ABORIGINES - GENOCIDE


Genocide

No element of the History Wars sparks a more heated response than the charge that the mistreatment of Aborigines amounts to genocide. The ranks of the deniers are replete with the usual suspects from Winshuttle up. They twist the charge away from “Did we commit genocide?” towards “Are we like the Nazis?” Because the answer to the latter must be ‘No’, they acquit us of the former.

That deceit lets them proclaim that there is “no sensible comparison” between the settlement of Australia and Nazi Germany.

The matter has just gone global again with the publication of an article in the Israeli-based scholarly journal, History and Memory. Australian-born US-based academic Neil Levi takes “No sensible comparison” as the title for his exploration of the place of the Holocaust in debates over the Stolen Generation.

Levi’s investigation is as nuanced as it is novel. He does not rehearse the case for genocide. Instead, he penetrates the national psyche by scrutinising “[t]he fetishised image of the Nazi genocide” that “dominates the thinking of Inga Clendinnen, a prominent liberal historian whose rejection of the idea that what happened in Australia can be regarded as ‘genocide’ possesses a quasi-canonical status in contemporary debates.” Her views have “the aura of reasonableness, political disinterest and scholarly objectivity.”

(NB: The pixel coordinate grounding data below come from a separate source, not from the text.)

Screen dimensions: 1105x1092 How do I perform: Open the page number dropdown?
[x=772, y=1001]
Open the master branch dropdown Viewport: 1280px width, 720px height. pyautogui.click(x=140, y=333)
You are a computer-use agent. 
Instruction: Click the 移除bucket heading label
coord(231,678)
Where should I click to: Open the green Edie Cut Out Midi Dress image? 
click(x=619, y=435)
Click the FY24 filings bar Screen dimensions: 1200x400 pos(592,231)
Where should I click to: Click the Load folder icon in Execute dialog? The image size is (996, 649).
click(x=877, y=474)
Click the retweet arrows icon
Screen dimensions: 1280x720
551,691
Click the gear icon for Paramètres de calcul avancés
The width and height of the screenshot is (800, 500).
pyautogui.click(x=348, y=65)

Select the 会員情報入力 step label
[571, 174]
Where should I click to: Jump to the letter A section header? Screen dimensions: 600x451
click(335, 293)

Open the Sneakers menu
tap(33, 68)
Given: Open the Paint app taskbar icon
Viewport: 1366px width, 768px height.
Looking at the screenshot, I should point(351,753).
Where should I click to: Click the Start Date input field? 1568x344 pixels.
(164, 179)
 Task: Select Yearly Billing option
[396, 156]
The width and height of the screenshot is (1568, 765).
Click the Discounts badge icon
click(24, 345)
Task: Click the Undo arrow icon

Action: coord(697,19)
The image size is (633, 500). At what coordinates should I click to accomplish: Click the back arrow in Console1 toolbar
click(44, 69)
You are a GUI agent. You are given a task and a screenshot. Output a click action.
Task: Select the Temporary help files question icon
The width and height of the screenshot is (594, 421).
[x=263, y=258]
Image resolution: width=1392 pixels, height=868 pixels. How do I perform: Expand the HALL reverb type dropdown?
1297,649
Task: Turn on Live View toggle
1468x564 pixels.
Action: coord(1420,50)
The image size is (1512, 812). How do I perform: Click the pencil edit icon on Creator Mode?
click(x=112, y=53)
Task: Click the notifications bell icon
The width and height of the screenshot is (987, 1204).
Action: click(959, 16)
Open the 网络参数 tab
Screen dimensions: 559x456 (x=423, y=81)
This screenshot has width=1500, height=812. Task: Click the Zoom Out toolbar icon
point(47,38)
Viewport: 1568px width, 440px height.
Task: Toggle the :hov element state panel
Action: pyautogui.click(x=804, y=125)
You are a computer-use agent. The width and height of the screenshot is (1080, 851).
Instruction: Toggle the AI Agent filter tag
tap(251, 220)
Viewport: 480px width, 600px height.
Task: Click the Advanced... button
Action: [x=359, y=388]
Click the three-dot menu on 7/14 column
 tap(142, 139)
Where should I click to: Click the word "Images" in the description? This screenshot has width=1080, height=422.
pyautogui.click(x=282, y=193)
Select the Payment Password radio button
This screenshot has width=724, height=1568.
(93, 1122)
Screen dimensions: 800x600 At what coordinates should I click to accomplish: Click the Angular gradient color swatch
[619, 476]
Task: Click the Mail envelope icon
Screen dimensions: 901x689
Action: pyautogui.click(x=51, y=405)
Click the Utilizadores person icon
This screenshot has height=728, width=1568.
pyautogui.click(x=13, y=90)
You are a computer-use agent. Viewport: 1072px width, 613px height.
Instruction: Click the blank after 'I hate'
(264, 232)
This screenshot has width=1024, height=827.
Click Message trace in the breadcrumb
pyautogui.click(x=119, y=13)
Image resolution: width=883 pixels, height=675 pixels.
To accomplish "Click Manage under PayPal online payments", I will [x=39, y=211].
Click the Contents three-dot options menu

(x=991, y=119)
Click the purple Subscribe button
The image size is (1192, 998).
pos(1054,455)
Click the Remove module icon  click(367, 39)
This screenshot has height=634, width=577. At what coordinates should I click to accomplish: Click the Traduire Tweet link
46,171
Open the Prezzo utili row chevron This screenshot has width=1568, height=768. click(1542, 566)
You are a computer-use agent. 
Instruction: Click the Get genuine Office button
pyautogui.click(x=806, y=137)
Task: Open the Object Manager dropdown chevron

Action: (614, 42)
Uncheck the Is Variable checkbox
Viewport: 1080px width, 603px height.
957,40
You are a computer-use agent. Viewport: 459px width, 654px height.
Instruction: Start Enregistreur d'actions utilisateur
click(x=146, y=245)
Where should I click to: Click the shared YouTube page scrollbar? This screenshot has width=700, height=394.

Levi shows how Clendinnen invokes intellectual sophistication only in order to dismiss it. Instead of constituting an “appeal to the rational faculties, to judgement and intellect”, her refutation is neither persuasive as argument nor a set of evaluative criteria for judgment. Instead, she is in thrall to a vision. She conjures up Hollywood images of violence when she should be analysing her own concepts and evidence.

The difficulty that Clendinnen has in applying “genocide” to Australia is thus a secondary part of Levi’s critique. Rather, he contends that the hole in the heart of her position derives from the ease with which she displaces that possibility with pictures of Auschwitz. 

Levi ponders the disjuncture between Clendinnen’s knowledge of Nazi genocide and this intuitive response to the crimes against Aborigines. Confronted by that inner conflict, “the appropriate response of a critical intellectual”, he writes, “is surely first of all to ask why sixty years of separating children from their families fails to conjure up disturbing images.”

Clendinnen thus protects herself from asking whether her inability to make room in her mind’s eye for the local crimes is symptomatic of a blinkered historical vision that she shares with John Howard.